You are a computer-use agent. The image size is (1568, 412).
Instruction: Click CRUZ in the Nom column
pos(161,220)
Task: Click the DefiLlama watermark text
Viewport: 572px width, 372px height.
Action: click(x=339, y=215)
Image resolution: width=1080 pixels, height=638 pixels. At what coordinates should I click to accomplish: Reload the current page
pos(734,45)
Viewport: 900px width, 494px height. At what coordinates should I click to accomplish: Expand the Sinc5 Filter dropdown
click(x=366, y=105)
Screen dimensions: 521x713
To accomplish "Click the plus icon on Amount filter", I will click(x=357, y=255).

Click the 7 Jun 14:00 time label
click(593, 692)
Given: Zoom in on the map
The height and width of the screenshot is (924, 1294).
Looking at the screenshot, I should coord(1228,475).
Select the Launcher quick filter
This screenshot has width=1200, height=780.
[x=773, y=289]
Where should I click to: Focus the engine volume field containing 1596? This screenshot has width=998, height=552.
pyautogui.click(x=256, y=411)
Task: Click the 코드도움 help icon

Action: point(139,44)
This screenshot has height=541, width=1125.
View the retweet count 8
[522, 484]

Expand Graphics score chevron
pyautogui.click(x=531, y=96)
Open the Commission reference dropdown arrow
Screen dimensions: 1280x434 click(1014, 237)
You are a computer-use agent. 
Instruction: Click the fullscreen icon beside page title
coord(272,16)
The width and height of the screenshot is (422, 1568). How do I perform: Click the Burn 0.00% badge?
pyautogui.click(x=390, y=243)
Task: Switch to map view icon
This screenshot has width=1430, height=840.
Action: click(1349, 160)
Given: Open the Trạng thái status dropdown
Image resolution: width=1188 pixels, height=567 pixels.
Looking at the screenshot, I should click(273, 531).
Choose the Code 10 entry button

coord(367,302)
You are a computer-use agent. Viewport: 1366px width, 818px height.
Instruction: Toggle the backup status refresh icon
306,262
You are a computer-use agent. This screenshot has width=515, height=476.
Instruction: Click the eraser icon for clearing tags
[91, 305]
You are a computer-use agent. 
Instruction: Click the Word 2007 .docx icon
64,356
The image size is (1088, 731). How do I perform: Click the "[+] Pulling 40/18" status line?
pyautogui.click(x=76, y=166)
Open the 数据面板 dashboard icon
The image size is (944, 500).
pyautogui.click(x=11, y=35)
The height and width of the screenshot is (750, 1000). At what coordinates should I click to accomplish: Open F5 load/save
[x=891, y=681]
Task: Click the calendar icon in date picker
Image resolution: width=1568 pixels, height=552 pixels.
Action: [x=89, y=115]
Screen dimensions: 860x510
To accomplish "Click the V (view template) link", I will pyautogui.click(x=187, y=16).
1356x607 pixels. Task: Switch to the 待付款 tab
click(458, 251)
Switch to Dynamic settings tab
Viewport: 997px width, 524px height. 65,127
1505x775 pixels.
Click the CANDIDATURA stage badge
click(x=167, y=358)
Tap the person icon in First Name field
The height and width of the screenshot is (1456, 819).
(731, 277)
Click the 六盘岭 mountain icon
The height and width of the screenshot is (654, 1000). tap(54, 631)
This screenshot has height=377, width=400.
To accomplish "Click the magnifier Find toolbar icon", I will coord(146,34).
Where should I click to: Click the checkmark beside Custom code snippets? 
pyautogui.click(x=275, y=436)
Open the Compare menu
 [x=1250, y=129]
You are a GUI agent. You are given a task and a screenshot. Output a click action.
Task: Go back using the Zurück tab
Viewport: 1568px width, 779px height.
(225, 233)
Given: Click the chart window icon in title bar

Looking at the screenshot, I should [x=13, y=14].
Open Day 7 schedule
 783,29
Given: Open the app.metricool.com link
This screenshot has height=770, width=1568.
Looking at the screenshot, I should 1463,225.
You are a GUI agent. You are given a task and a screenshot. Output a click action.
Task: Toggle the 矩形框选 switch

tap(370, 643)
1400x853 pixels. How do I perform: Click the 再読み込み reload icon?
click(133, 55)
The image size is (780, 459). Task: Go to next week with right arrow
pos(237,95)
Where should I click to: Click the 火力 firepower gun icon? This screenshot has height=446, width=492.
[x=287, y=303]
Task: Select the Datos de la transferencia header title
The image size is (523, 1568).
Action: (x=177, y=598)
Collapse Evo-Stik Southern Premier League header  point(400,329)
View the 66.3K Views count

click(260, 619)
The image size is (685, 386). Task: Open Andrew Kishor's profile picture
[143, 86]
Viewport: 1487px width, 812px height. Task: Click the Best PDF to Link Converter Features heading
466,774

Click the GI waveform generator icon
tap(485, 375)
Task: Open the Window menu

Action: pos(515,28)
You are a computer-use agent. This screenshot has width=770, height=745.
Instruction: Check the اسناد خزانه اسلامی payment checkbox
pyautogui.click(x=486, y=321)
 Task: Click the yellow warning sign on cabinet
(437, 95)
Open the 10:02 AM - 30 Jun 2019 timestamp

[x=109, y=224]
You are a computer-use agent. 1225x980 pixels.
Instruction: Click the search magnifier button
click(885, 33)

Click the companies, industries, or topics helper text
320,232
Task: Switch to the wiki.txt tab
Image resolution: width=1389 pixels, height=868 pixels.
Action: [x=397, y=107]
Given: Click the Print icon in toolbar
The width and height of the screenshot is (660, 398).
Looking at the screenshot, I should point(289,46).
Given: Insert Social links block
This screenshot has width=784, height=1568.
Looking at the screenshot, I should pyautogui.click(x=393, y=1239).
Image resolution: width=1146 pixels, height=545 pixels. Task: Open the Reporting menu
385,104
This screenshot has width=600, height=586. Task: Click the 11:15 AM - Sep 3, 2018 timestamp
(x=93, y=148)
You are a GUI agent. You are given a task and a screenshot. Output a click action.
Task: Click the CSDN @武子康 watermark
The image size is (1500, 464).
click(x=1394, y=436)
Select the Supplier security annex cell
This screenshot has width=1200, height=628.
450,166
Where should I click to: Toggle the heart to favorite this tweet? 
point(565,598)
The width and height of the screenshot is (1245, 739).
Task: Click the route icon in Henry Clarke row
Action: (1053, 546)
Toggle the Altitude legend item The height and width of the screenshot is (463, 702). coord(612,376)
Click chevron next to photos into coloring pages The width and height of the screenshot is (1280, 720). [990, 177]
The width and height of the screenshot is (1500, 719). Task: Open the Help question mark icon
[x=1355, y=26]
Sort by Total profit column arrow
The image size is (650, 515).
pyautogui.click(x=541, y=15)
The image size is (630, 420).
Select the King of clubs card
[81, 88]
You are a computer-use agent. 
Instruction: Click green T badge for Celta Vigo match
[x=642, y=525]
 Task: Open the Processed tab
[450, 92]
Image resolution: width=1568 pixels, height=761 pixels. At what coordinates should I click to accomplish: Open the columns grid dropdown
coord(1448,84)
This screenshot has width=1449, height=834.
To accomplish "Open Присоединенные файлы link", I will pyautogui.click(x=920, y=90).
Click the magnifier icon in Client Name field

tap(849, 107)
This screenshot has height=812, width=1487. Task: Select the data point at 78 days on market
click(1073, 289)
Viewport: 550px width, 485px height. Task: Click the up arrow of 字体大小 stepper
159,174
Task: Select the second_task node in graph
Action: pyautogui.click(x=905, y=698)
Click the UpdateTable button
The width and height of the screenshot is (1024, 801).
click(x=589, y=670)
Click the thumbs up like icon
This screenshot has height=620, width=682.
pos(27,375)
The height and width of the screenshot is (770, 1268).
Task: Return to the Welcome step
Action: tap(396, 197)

***

▸ **ASSIGNMENT**:
Starting from the first line above, copy the data through to the last line exactly.

▸ **WRITTEN RESPONSE**:
You are a computer-use agent. The image size is (1568, 412).
Instruction: Click CRUZ in the Nom column
pos(161,220)
Task: Click the DefiLlama watermark text
Viewport: 572px width, 372px height.
Action: click(x=339, y=215)
Image resolution: width=1080 pixels, height=638 pixels. At what coordinates should I click to accomplish: Reload the current page
pos(734,45)
Viewport: 900px width, 494px height. At what coordinates should I click to accomplish: Expand the Sinc5 Filter dropdown
click(x=366, y=105)
Screen dimensions: 521x713
To accomplish "Click the plus icon on Amount filter", I will click(x=357, y=255).

Click the 7 Jun 14:00 time label
click(593, 692)
Given: Zoom in on the map
The height and width of the screenshot is (924, 1294).
Looking at the screenshot, I should coord(1228,475).
Select the Launcher quick filter
This screenshot has width=1200, height=780.
[x=773, y=289]
Where should I click to: Focus the engine volume field containing 1596? This screenshot has width=998, height=552.
pyautogui.click(x=256, y=411)
Task: Click the 코드도움 help icon

Action: point(139,44)
This screenshot has height=541, width=1125.
View the retweet count 8
[522, 484]

Expand Graphics score chevron
pyautogui.click(x=531, y=96)
Open the Commission reference dropdown arrow
Screen dimensions: 1280x434 click(1014, 237)
You are a computer-use agent. 
Instruction: Click the fullscreen icon beside page title
coord(272,16)
The width and height of the screenshot is (422, 1568). How do I perform: Click the Burn 0.00% badge?
pyautogui.click(x=390, y=243)
Task: Switch to map view icon
This screenshot has width=1430, height=840.
Action: click(1349, 160)
Given: Open the Trạng thái status dropdown
Image resolution: width=1188 pixels, height=567 pixels.
Looking at the screenshot, I should click(273, 531).
Choose the Code 10 entry button

coord(367,302)
You are a computer-use agent. Viewport: 1366px width, 818px height.
Instruction: Toggle the backup status refresh icon
306,262
You are a computer-use agent. This screenshot has width=515, height=476.
Instruction: Click the eraser icon for clearing tags
[91, 305]
You are a computer-use agent. 
Instruction: Click the Word 2007 .docx icon
64,356
The image size is (1088, 731). How do I perform: Click the "[+] Pulling 40/18" status line?
pyautogui.click(x=76, y=166)
Open the 数据面板 dashboard icon
The image size is (944, 500).
pyautogui.click(x=11, y=35)
The height and width of the screenshot is (750, 1000). At what coordinates should I click to accomplish: Open F5 load/save
[x=891, y=681]
Task: Click the calendar icon in date picker
Image resolution: width=1568 pixels, height=552 pixels.
Action: [x=89, y=115]
Screen dimensions: 860x510
To accomplish "Click the V (view template) link", I will pyautogui.click(x=187, y=16).
1356x607 pixels. Task: Switch to the 待付款 tab
click(458, 251)
Switch to Dynamic settings tab
Viewport: 997px width, 524px height. 65,127
1505x775 pixels.
Click the CANDIDATURA stage badge
click(x=167, y=358)
Tap the person icon in First Name field
The height and width of the screenshot is (1456, 819).
(731, 277)
Click the 六盘岭 mountain icon
The height and width of the screenshot is (654, 1000). tap(54, 631)
This screenshot has height=377, width=400.
To accomplish "Click the magnifier Find toolbar icon", I will coord(146,34).
Where should I click to: Click the checkmark beside Custom code snippets? 
pyautogui.click(x=275, y=436)
Open the Compare menu
 [x=1250, y=129]
You are a GUI agent. You are given a task and a screenshot. Output a click action.
Task: Go back using the Zurück tab
Viewport: 1568px width, 779px height.
(225, 233)
Given: Click the chart window icon in title bar

Looking at the screenshot, I should [x=13, y=14].
Open Day 7 schedule
 783,29
Given: Open the app.metricool.com link
This screenshot has height=770, width=1568.
Looking at the screenshot, I should 1463,225.
You are a GUI agent. You are given a task and a screenshot. Output a click action.
Task: Toggle the 矩形框选 switch

tap(370, 643)
1400x853 pixels. How do I perform: Click the 再読み込み reload icon?
click(133, 55)
The image size is (780, 459). Task: Go to next week with right arrow
pos(237,95)
Where should I click to: Click the 火力 firepower gun icon? This screenshot has height=446, width=492.
[x=287, y=303]
Task: Select the Datos de la transferencia header title
The image size is (523, 1568).
Action: (x=177, y=598)
Collapse Evo-Stik Southern Premier League header  point(400,329)
View the 66.3K Views count

click(260, 619)
The image size is (685, 386). Task: Open Andrew Kishor's profile picture
[143, 86]
Viewport: 1487px width, 812px height. Task: Click the Best PDF to Link Converter Features heading
466,774

Click the GI waveform generator icon
tap(485, 375)
Task: Open the Window menu

Action: pos(515,28)
You are a computer-use agent. This screenshot has width=770, height=745.
Instruction: Check the اسناد خزانه اسلامی payment checkbox
pyautogui.click(x=486, y=321)
 Task: Click the yellow warning sign on cabinet
(437, 95)
Open the 10:02 AM - 30 Jun 2019 timestamp

[x=109, y=224]
You are a computer-use agent. 1225x980 pixels.
Instruction: Click the search magnifier button
click(885, 33)

Click the companies, industries, or topics helper text
320,232
Task: Switch to the wiki.txt tab
Image resolution: width=1389 pixels, height=868 pixels.
Action: [x=397, y=107]
Given: Click the Print icon in toolbar
The width and height of the screenshot is (660, 398).
Looking at the screenshot, I should point(289,46).
Given: Insert Social links block
This screenshot has width=784, height=1568.
Looking at the screenshot, I should pyautogui.click(x=393, y=1239).
Image resolution: width=1146 pixels, height=545 pixels. Task: Open the Reporting menu
385,104
This screenshot has width=600, height=586. Task: Click the 11:15 AM - Sep 3, 2018 timestamp
(x=93, y=148)
You are a GUI agent. You are given a task and a screenshot. Output a click action.
Task: Click the CSDN @武子康 watermark
The image size is (1500, 464).
click(x=1394, y=436)
Select the Supplier security annex cell
This screenshot has width=1200, height=628.
450,166
Where should I click to: Toggle the heart to favorite this tweet? 
point(565,598)
The width and height of the screenshot is (1245, 739).
Task: Click the route icon in Henry Clarke row
Action: (1053, 546)
Toggle the Altitude legend item The height and width of the screenshot is (463, 702). coord(612,376)
Click chevron next to photos into coloring pages The width and height of the screenshot is (1280, 720). [990, 177]
The width and height of the screenshot is (1500, 719). Task: Open the Help question mark icon
[x=1355, y=26]
Sort by Total profit column arrow
The image size is (650, 515).
pyautogui.click(x=541, y=15)
The image size is (630, 420).
Select the King of clubs card
[81, 88]
You are a computer-use agent. 
Instruction: Click green T badge for Celta Vigo match
[x=642, y=525]
 Task: Open the Processed tab
[450, 92]
Image resolution: width=1568 pixels, height=761 pixels. At what coordinates should I click to accomplish: Open the columns grid dropdown
coord(1448,84)
This screenshot has width=1449, height=834.
To accomplish "Open Присоединенные файлы link", I will pyautogui.click(x=920, y=90).
Click the magnifier icon in Client Name field

tap(849, 107)
This screenshot has height=812, width=1487. Task: Select the data point at 78 days on market
click(1073, 289)
Viewport: 550px width, 485px height. Task: Click the up arrow of 字体大小 stepper
159,174
Task: Select the second_task node in graph
Action: pyautogui.click(x=905, y=698)
Click the UpdateTable button
The width and height of the screenshot is (1024, 801).
click(x=589, y=670)
Click the thumbs up like icon
This screenshot has height=620, width=682.
pos(27,375)
The height and width of the screenshot is (770, 1268).
Task: Return to the Welcome step
Action: tap(396, 197)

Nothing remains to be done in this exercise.